Answer

**step1** Understanding the problem

The problem asks us to identify two main things about the given sequence: its common ratio and the next three terms that follow in the sequence. The sequence provided is 80, 20, 5, $$\frac{5}{4}$$.

**step2** Finding the common ratio

A common ratio in a sequence means that each term is obtained by multiplying the previous term by a fixed number. To find this common ratio, we can divide any term by the term that comes directly before it.
Let's divide the second term (20) by the first term (80):
$$20 \div 80 = \frac{20}{80}$$
To simplify this fraction, we can divide both the numerator and the denominator by their greatest common factor, which is 20:
$$\frac{20 \div 20}{80 \div 20} = \frac{1}{4}$$
Let's check this with the next pair of terms, the third term (5) divided by the second term (20):
$$5 \div 20 = \frac{5}{20}$$
To simplify this fraction, we can divide both the numerator and the denominator by their greatest common factor, which is 5:
$$\frac{5 \div 5}{20 \div 5} = \frac{1}{4}$$
Let's check with the last given pair of terms, the fourth term ($$\frac{5}{4}$$) divided by the third term (5):
$$\frac{5}{4} \div 5$$
Dividing by a whole number is the same as multiplying by its reciprocal. The reciprocal of 5 is $$\frac{1}{5}$$.
$$\frac{5}{4} \times \frac{1}{5} = \frac{5 \times 1}{4 \times 5} = \frac{5}{20}$$
Simplifying the fraction:
$$\frac{5 \div 5}{20 \div 5} = \frac{1}{4}$$
The common ratio of the sequence is $$\frac{1}{4}$$.
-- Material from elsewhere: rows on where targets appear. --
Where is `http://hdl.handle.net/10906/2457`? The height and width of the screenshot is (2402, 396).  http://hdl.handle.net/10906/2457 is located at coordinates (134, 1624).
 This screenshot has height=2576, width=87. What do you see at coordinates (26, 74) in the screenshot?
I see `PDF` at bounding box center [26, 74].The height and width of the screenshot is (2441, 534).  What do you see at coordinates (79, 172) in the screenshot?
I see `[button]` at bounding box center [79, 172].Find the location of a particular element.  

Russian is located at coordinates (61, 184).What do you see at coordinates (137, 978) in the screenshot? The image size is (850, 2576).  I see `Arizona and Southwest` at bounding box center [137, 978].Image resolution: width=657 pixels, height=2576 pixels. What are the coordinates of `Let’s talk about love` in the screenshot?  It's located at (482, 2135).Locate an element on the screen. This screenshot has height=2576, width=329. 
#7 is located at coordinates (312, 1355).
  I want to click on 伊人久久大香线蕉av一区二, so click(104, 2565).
**step3** Calculating the next three terms

To find the next terms in the sequence, we will multiply the last known term by the common ratio, which is $$\frac{1}{4}$$. The last given term is $$\frac{5}{4}$$.
To find the fifth term:
$$\text{Fifth term} = \text{Fourth term} \times \text{Common Ratio}$$
$$\text{Fifth term} = \frac{5}{4} \times \frac{1}{4} = \frac{5 \times 1}{4 \times 4} = \frac{5}{16}$$
To find the sixth term:
$$\text{Sixth term} = \text{Fifth term} \times \text{Common Ratio}$$
$$\text{Sixth term} = \frac{5}{16} \times \frac{1}{4} = \frac{5 \times 1}{16 \times 4} = \frac{5}{64}$$
To find the seventh term:
$$\text{Seventh term} = \text{Sixth term} \times \text{Common Ratio}$$
$$\text{Seventh term} = \frac{5}{64} \times \frac{1}{4} = \frac{5 \times 1}{64 \times 4} = \frac{5}{256}$$
The next three terms of the sequence are $$\frac{5}{16}$$, $$\frac{5}{64}$$, and $$\frac{5}{256}$$.